• [Your goal]: Work through the listing below, copying each line that carries the word "computer".

• [Dataset content]:

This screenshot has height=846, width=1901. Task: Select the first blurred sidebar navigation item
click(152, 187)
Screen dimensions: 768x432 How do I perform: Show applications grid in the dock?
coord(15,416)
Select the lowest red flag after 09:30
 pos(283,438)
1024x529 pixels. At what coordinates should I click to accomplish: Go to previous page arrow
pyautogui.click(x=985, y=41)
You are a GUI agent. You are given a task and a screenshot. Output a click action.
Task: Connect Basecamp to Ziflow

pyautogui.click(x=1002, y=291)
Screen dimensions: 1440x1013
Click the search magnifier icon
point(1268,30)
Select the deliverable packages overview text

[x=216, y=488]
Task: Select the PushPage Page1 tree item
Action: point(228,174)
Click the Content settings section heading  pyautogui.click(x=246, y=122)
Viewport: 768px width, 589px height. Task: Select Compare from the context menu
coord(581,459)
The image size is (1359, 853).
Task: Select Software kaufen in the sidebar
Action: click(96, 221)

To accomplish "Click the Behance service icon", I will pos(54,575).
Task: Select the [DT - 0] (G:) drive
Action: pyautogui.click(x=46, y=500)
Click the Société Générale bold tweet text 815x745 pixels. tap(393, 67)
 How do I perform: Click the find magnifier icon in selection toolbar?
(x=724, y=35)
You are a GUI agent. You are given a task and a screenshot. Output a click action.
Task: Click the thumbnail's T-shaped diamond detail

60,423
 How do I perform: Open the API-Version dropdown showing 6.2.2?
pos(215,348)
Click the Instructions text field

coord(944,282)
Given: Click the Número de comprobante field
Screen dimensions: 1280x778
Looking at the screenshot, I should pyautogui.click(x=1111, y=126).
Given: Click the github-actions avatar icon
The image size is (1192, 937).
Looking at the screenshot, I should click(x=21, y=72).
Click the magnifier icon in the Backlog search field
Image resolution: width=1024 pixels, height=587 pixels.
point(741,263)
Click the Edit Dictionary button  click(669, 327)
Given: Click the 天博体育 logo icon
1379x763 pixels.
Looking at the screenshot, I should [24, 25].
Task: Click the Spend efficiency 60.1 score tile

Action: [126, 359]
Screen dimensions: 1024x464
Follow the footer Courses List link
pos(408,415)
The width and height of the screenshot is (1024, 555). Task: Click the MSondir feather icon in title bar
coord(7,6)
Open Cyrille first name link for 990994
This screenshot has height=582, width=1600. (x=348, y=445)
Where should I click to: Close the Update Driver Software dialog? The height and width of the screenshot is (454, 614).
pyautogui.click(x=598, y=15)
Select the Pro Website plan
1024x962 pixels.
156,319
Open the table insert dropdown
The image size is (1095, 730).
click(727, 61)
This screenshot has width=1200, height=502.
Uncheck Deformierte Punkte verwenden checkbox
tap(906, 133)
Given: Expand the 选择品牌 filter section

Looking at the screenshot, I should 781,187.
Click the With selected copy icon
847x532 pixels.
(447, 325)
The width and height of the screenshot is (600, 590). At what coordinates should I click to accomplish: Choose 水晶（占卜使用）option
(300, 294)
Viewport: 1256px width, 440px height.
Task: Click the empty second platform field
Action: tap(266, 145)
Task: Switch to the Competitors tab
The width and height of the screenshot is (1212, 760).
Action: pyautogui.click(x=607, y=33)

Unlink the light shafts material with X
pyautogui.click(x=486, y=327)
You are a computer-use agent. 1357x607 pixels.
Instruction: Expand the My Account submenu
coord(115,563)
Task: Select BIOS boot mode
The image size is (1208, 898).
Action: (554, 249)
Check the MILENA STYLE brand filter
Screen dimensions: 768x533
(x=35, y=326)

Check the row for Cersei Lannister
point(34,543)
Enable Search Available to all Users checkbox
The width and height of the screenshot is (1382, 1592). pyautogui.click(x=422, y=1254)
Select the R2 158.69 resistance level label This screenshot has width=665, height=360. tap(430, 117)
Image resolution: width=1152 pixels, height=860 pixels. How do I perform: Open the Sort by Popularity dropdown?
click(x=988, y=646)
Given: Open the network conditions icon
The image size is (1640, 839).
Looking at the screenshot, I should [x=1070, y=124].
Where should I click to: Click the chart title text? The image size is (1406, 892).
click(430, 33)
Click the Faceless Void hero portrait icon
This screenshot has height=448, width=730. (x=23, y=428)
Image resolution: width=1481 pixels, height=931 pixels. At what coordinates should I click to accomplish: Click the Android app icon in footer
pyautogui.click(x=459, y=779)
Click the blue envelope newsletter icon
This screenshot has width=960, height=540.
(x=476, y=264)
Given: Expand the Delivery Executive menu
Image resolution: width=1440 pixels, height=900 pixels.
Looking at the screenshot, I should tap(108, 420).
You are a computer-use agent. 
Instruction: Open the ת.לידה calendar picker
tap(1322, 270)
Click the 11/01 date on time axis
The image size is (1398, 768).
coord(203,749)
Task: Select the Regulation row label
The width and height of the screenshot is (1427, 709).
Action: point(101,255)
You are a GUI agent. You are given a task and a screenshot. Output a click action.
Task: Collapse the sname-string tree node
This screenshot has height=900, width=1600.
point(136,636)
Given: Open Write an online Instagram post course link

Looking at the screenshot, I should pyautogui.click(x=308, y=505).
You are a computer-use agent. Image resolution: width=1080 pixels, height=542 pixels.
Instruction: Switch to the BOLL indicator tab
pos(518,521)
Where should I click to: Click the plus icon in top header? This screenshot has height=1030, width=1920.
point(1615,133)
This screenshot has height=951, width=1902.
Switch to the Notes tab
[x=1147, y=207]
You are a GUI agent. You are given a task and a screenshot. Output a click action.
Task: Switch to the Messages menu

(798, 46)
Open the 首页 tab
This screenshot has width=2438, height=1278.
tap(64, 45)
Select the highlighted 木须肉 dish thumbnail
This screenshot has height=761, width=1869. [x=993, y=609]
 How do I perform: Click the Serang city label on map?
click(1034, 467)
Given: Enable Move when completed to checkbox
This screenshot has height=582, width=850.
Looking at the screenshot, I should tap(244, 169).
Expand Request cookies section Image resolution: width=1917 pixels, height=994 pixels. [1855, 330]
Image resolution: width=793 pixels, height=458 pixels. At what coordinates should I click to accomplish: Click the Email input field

• [Expected output]:
You are a computer-use agent. 1357x607 pixels.
You are a computer-use agent. 
You are a computer-use agent. Image resolution: width=1080 pixels, height=542 pixels.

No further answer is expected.